* **Data for this task**
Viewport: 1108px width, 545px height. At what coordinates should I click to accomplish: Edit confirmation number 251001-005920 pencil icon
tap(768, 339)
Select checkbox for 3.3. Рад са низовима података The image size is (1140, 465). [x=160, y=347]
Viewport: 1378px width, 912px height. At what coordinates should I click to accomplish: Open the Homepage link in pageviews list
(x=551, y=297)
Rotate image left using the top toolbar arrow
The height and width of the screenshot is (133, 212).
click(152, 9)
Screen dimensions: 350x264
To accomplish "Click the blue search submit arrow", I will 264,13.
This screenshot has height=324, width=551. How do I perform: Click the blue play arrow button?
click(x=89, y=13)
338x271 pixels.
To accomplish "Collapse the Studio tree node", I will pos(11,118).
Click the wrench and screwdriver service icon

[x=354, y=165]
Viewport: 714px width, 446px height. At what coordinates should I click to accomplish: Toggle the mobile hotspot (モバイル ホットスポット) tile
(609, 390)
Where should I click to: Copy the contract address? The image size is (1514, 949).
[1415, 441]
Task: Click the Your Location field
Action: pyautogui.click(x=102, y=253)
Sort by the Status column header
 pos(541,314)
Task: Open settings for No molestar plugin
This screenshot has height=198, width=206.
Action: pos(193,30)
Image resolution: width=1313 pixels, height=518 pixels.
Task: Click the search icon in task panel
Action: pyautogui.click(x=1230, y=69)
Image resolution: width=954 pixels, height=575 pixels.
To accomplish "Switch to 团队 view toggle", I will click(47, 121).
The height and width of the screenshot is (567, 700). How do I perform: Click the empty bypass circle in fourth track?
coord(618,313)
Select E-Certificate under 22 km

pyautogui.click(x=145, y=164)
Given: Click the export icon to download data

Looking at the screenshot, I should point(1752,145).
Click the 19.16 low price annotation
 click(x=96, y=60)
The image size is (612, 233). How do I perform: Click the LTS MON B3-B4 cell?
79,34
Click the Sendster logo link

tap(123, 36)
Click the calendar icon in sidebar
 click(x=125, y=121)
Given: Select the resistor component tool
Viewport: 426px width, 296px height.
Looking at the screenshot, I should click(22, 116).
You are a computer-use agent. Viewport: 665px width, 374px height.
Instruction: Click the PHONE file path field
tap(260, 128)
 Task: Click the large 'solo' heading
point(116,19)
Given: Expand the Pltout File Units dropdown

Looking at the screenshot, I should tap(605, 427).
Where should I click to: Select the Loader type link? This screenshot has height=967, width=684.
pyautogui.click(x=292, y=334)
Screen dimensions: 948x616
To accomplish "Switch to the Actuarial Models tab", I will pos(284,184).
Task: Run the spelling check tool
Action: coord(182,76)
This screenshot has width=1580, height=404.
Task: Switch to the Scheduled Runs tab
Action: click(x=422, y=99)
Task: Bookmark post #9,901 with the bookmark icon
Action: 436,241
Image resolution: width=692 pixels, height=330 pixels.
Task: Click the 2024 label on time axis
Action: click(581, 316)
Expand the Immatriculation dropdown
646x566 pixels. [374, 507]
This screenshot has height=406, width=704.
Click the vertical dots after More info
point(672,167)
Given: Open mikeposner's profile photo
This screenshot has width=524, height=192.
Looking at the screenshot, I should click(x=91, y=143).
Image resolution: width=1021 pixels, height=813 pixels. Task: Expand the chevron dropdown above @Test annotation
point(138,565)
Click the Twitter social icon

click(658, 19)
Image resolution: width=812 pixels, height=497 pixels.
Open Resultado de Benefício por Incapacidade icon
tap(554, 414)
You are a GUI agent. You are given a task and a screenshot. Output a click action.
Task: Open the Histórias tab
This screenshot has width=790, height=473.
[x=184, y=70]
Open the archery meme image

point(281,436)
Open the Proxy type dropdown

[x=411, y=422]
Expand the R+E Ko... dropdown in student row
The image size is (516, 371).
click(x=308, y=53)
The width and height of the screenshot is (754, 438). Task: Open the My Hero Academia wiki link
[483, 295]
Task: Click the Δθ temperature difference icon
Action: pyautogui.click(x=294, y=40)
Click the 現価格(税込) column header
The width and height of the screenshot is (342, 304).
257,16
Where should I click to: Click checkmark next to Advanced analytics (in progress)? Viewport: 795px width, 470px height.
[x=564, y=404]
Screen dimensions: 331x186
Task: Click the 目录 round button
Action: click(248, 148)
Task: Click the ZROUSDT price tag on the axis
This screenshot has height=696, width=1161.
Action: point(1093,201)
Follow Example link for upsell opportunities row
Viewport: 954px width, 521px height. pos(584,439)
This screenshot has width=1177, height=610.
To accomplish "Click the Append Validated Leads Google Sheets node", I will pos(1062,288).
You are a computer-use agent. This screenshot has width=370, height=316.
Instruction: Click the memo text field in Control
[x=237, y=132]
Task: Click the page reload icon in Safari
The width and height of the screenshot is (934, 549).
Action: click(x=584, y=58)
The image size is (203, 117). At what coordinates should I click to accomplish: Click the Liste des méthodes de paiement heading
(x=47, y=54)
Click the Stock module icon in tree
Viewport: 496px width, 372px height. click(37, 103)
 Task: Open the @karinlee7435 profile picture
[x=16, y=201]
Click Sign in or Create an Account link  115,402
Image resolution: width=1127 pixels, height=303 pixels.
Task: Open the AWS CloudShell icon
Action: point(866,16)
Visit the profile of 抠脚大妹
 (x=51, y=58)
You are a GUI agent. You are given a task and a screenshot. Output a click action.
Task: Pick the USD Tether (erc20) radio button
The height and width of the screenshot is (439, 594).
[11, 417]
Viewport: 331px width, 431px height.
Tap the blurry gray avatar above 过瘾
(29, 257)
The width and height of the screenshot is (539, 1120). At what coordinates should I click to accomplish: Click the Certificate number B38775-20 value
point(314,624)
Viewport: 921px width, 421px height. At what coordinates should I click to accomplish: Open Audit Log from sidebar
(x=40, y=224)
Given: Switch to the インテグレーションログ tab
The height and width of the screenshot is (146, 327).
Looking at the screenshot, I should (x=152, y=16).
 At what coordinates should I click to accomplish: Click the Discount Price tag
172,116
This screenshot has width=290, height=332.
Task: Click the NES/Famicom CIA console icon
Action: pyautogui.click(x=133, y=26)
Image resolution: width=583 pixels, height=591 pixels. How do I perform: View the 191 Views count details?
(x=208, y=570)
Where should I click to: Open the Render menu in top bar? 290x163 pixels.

* **Short problem**
List each line of the listing above that contains the word "Instruction".

* **Exercise solution**
Instruction: Click the PHONE file path field
Instruction: Click the memo text field in Control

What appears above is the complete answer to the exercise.